La plupart des athlètes, dotés d’un talent inné, s’entraînent depuis très longtemps, voire même depuis qu’ils peuvent marcher. Les années passent et leurs habiletés naturelles et acquises se développent. Ils évoluent en tant que personnes, mais principalement en tant qu’athlètes. Ils prennent également conscience de leurs capacités physiques et mentales pour finalement arriver à l’étape clé de leur cheminement : se fixer des objectifs, des buts à atteindre. Ils rêvent aux Championnats canadiens, aux Championnats du monde, aux Jeux Olympiques, à cette « fameuse » médaille d’or, à la gloire. Mais ce rêve si grandiose, si féerique, peut se transformer en un véritable cauchemar lorsque la performance d’un athlète devient une obsession. À vouloir à tout prix devenir le meilleur ou la meilleure, l’athlète s’ajoute un sentiment malsain à l’esprit et peut aisément perdre les pédales. Selon la psychologue Madeleine Halé, « ça devient difficile à accepter quand c’est impossible pour l’athlète de performer de façon suffisante à pouvoir atteindre son but et que l’athlète continue aux dépens de sa santé, sa vie émotive et sociale… » J’ai eu la chance de faire une entrevue avec une ancienne olympienne et je peux vous dire que le regard de cette athlète m’a fait comprendre que pour certains, terminer une carrière avec une médaille d’argent au cou et non d’or, est un échec. Arriveront-ils un jour à faire leur deuil?

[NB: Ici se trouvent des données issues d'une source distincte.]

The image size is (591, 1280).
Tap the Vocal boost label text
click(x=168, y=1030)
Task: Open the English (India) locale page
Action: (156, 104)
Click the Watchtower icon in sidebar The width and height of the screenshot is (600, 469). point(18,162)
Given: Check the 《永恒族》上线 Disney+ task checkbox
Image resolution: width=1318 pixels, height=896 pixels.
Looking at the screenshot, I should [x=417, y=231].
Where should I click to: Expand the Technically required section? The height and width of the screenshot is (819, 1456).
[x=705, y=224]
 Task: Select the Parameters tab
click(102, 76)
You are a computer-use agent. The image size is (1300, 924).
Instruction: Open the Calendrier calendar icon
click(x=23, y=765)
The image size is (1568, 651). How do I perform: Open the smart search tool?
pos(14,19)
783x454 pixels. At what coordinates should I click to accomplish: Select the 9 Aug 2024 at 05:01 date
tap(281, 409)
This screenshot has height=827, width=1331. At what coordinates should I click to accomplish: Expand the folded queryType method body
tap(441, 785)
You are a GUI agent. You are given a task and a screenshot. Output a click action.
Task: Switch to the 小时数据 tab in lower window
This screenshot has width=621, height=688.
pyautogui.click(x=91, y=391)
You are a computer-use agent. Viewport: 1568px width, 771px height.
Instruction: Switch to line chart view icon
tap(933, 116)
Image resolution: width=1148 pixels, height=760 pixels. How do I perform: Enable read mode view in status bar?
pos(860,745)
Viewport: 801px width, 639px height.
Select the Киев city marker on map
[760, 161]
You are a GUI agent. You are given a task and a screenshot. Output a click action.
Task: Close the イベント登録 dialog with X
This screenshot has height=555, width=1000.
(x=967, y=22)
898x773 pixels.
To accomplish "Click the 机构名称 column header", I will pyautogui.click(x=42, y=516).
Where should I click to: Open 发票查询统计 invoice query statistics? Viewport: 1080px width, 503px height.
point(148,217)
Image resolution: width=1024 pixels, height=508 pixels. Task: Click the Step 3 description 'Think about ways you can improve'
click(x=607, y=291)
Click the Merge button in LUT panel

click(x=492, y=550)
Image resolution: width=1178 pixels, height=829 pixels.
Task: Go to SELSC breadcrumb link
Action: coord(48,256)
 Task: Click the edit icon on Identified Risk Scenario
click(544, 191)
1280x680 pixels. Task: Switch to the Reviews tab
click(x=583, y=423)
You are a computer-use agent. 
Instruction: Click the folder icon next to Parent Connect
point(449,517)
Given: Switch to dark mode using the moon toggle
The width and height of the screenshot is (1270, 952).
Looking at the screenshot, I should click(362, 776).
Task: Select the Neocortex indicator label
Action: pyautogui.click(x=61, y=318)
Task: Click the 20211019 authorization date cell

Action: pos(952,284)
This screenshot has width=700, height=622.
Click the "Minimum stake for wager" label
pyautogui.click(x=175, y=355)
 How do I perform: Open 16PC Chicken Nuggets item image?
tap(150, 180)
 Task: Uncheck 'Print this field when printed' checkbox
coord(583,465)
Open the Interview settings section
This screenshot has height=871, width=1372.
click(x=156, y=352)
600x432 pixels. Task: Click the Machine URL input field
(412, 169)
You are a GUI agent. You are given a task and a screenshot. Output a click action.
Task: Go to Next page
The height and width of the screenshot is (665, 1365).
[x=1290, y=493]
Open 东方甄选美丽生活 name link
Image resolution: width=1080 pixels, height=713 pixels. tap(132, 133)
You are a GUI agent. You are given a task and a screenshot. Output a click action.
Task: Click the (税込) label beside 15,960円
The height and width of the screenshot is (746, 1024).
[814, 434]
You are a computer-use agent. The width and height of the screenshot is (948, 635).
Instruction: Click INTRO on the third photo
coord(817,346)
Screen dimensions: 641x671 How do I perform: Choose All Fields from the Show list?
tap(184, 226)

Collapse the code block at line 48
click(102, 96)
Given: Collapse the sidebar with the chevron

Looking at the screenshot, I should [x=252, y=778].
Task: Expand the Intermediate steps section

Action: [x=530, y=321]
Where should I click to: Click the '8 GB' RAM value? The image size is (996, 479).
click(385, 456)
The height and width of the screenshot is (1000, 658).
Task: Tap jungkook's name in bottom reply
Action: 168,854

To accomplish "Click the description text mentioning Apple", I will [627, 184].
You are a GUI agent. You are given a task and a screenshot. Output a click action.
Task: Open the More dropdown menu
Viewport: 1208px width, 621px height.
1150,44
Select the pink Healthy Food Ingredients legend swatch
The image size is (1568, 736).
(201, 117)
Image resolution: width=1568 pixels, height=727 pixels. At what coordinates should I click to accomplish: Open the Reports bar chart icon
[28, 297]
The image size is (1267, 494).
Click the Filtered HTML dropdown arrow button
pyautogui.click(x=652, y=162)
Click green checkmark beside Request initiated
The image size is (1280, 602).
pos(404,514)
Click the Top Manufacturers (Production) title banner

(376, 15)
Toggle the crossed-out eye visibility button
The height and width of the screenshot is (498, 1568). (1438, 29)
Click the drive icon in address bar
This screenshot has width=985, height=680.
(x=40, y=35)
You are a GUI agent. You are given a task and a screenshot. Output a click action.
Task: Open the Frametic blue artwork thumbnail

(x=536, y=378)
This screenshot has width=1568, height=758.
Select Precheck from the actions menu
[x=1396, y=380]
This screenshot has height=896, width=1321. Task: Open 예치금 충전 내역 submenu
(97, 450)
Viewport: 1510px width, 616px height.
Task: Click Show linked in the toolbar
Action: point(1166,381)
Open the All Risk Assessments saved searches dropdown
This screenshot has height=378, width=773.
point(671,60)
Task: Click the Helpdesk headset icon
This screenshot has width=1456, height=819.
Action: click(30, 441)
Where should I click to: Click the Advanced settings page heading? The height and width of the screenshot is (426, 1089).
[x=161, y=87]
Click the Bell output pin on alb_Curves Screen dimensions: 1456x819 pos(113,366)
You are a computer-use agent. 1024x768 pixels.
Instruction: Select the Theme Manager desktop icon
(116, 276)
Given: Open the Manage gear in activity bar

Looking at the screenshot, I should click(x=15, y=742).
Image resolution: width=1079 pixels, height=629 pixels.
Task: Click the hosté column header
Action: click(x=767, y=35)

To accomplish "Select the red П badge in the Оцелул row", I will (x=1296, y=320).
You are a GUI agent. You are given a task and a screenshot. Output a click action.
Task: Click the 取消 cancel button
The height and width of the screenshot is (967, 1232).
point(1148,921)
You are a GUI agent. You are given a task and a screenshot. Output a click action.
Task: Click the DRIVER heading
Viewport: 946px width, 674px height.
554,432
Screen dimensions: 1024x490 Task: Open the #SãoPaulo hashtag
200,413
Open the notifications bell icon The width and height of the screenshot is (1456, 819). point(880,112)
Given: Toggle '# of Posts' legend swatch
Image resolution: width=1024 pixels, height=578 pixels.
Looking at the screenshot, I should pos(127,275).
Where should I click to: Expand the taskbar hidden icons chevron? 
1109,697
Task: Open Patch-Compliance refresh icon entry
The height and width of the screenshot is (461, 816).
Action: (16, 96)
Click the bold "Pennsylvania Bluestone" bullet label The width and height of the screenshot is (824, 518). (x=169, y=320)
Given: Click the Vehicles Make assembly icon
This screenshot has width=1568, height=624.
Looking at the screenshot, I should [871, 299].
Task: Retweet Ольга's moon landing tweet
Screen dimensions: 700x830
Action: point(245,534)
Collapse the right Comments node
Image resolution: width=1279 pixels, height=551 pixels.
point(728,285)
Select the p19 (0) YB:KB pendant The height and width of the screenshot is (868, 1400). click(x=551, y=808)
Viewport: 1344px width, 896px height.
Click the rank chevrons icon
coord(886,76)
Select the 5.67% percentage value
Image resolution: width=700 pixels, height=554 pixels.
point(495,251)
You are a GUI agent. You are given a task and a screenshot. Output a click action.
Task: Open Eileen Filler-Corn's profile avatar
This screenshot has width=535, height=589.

Si certains athlètes en font une maladie, à l’inverse, d’autres ne cherchent pas à récolter une médaille d’or, mais plutôt à se dépasser. Amélie Plante, ancienne gymnaste olympienne d’Athènes 2004, qui a travaillé d’arrache-pied pendant 16 ans, a réussi à se créer un monde où sa passion pour le sport était sa source de motivation. Après une non qualification pour les Jeux Olympiques de 2000 à Sydney, Plante s’est acharnée encore quatre autres années pour finalement atteindre son but ultime : « participer » aux JO. « Oui, c’était important la médaille d’or, mais pour moi, je cherchais à « compétionner » contre moi-même. Si je sentais que j’avais fait mon possible pour bien performer, j’étais contente. » Durant sa carrière de gymnaste, Amélie a réussi à relever le grand défi d’un athlète; maintenir son équilibre malgré les défaites.
Dans la vie, rien de grand ne se concrétise sans effort. Oui, on se rappelle et on se rappellera des athlètes qui ont terminé sur le podium. Oui, il est possible qu’on oublie les athlètes qui ont terminé huitième, quinzième et même vingtième au monde. Mais merde, ils sont tous des champions, des héros. L’horrible obsession de la victoire qui torture leur raison et qui dévore leur cœur, il faut qu'ils s'en débarrassent! La réussite d’un rêve passe avant tout par la passion et la réalisation de soi. Ils doivent libérer toute l’énergie qu'ils ont en dedans d'eux sans se limiter. Et peu importe la finalité de leur carrière, l’expérience du sport, à tous les niveaux, fait grandir.